In November, the city went into lockdown mode when authorities identified Abdelhamid Abaaoud — a Belgian man of Moroccan descent and a known Islamic State operative — as one of the key architects of the Paris attacks.

Abaaoud was ultimately killed by police outside Paris, but authorities believe much of the planning for the assault on the French capital was carried out in Brussels by jihadis with ties to the city’s Molenbeek-Saint-Jean district.

Molenbeek, one of 19 municipalities in the greater Brussels region, has a large and impoverished population of Muslim immigrants from Morocco, Algeria and Tunisia, largely isolated from the rest of the population. It’s where Abaaoud grew up. It’s also where authorities captured Abdeslam on Friday.

The neighborhood and its connection to the Islamic State have been the subject of much hand-wringing by Belgian political leaders during recent months. The biggest questions have centered on how an area in the heart of Brussels and a short distance from the headquarters of the European Union could be allowed to emerge as such a hotbed for Islamic extremism.

Molenbeek is one of the most densely populated parts of Brussels, with a population of roughly 95,000 people.

“It’s not that the entire borough is a no-go zone,” according to a recent profile of the district in Politico Europe magazine. “The lawlessness problems are concentrated in much smaller areas.

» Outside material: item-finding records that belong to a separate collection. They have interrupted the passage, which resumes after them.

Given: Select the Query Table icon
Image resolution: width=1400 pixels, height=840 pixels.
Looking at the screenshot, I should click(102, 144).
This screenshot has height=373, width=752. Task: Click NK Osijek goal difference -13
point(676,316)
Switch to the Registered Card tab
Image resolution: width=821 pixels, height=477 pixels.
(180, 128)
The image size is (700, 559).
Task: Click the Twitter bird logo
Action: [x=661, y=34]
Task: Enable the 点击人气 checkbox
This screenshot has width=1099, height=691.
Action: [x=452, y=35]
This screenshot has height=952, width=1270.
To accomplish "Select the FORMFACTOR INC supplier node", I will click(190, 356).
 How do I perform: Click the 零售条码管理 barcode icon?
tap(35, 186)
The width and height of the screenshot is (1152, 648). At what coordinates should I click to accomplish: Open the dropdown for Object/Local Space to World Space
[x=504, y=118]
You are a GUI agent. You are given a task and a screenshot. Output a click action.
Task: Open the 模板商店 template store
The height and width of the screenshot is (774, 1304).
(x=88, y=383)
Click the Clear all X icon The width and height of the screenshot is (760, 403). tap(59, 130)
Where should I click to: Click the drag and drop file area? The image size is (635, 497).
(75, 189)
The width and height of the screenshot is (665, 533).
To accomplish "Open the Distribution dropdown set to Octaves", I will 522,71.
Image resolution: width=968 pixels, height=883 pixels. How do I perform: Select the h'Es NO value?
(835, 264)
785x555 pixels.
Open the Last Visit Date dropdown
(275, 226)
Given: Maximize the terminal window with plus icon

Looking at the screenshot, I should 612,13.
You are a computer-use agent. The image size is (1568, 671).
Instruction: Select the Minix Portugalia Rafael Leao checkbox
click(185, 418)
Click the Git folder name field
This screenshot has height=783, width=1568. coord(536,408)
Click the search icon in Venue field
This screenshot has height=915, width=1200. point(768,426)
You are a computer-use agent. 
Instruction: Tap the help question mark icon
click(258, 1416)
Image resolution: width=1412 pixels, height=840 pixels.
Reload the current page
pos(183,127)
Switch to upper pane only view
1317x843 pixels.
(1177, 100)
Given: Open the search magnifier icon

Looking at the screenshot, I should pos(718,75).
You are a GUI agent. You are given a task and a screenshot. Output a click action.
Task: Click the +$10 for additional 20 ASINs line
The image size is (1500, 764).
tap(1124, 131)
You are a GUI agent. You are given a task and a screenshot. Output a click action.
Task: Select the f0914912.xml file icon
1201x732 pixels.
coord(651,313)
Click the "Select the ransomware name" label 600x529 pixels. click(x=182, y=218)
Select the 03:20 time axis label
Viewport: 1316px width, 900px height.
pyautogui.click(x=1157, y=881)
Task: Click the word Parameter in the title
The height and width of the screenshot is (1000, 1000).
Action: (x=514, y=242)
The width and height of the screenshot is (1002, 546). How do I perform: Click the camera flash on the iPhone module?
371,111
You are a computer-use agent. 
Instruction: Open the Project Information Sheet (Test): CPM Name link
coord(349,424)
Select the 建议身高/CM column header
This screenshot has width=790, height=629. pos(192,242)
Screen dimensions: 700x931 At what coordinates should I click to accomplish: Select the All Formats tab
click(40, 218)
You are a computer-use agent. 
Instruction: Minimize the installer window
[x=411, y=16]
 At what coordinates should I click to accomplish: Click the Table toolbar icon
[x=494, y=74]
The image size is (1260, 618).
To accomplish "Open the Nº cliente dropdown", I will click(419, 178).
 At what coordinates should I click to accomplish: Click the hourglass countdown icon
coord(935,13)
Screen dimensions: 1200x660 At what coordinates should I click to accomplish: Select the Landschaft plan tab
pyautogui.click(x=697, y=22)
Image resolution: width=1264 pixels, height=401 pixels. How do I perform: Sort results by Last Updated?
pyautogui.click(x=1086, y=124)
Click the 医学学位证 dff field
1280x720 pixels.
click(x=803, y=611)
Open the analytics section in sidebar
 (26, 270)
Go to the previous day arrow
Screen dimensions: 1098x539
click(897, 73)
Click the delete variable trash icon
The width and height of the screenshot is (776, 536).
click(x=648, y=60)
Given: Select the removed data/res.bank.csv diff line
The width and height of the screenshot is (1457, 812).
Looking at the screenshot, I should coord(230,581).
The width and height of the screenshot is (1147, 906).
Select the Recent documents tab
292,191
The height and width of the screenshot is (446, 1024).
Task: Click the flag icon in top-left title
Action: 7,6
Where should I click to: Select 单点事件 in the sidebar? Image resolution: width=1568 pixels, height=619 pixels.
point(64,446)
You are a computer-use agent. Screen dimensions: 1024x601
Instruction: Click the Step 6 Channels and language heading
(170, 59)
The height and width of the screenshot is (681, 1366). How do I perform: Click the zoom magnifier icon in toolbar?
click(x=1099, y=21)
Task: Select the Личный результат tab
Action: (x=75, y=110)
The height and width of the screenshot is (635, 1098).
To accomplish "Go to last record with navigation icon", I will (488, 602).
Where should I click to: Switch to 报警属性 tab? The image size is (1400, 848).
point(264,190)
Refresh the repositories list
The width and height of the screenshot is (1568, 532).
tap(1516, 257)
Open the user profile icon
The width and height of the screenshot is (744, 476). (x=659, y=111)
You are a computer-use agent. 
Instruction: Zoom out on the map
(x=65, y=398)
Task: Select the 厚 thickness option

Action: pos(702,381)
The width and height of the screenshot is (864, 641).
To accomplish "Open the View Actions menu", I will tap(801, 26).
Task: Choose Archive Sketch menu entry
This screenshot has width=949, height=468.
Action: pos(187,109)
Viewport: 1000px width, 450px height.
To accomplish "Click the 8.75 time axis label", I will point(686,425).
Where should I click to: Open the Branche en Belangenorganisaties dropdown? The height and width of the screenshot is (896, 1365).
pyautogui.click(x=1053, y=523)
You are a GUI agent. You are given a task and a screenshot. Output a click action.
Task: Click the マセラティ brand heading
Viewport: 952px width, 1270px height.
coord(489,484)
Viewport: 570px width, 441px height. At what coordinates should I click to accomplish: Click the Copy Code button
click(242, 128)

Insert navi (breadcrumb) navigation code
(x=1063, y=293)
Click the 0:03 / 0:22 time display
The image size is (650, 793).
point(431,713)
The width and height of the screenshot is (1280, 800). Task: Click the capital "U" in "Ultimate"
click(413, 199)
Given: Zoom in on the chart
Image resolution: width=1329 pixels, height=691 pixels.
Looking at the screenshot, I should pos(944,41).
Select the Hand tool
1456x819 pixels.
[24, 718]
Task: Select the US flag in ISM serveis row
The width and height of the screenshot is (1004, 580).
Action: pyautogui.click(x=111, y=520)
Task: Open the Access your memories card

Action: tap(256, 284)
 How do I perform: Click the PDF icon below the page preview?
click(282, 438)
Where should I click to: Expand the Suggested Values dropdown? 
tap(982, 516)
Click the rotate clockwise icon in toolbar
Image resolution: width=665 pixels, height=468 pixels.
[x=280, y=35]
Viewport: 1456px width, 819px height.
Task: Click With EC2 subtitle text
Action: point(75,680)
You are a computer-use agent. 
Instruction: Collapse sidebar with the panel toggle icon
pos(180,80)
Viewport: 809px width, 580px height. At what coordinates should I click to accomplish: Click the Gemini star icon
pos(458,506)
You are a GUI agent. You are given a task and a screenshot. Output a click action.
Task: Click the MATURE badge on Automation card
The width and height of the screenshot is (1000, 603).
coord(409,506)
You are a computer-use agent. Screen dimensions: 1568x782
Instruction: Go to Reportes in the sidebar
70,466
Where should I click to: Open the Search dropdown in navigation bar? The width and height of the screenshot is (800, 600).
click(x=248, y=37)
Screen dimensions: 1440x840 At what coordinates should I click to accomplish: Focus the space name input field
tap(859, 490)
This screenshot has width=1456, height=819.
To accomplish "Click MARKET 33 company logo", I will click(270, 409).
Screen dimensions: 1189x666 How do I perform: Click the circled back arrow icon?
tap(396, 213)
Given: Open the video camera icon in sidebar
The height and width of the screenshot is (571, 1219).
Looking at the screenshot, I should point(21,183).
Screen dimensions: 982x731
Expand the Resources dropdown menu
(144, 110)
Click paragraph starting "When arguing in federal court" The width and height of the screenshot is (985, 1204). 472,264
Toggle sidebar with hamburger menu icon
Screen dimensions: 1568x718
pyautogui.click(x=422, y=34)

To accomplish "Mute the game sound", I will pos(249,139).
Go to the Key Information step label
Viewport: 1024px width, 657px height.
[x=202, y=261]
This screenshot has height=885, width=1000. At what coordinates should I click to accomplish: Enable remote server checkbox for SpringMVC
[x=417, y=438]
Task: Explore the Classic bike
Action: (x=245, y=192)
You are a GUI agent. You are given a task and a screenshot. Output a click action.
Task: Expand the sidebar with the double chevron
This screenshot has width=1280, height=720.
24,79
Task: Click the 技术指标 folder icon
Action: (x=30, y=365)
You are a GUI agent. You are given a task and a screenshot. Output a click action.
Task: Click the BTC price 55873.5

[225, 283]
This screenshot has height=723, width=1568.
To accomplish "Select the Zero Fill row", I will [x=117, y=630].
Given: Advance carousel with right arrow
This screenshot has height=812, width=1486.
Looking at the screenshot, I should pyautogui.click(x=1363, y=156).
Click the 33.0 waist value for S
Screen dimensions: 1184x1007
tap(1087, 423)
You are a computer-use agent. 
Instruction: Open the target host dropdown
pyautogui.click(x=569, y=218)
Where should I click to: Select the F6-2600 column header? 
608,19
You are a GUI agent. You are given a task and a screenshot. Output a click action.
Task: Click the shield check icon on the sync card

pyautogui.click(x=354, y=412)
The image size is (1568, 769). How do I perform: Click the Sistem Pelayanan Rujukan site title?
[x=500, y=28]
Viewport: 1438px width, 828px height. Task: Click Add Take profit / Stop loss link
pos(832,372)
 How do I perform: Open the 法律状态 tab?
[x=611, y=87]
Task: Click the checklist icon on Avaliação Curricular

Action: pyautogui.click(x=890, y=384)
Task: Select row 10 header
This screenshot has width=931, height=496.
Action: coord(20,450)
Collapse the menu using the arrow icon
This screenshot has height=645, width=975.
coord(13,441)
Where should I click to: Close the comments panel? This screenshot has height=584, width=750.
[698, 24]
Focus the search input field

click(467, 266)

“That Molenbeek has been allowed to become a breeding ground for jihadism says some damning things about formal and informal structures in Belgium, and in particular Brussels,” it added.

But the area is just one of many Muslim enclaves peppered across Belgium and France — enclaves that have grown dramatically in recent decades. The total number of Muslims living across Western Europe is projected to hit 50 million in 2020, a 72 percent increase from 30 years ago.

More attacks coming?

The Foundation for Defense of Democracies’ Long War Journal on Tuesday said the Islamic State remains “a threat to France, Belgium and other European nations,” where known terrorists are “slipping through the cracks because European officials are being forced to investigate more threats than ever.”

“ISIS and its deadly foot soldiers remain fully capable of hitting soft targets in Europe despite the security enhancements after Paris,” said Matt Mayer, a former Department of Homeland Security official and visiting fellow at the American Enterprise Institute.

Mr. Mayer said the attacks demonstrated that Abdeslam’s arrest had not crippled the Islamic State operation inside Brussels, in particular the ability to fashion sophisticated explosives and to recruit and deploy suicide bombers to deliver them.

“Law enforcement alone won’t be able to stop these attacks,” he said. “It will require citizens and immigrants living near those planning these attacks to share what they know or suspect with police proactively.”

Others say the attacks have already done great damage to Europe’s struggle to integrate Muslim immigrant communities into the Continent’s wider social fabric.

“Europe,” said Mr. Mauro of the Clarion Project, “has got to find a way to make these areas identify with the European identity and Western democratic values.”

In its message claiming responsibility, Islamic State leaders noted that Belgium is one of the nations “participating in the international coalition against the Islamic State” and warned of more attacks to come.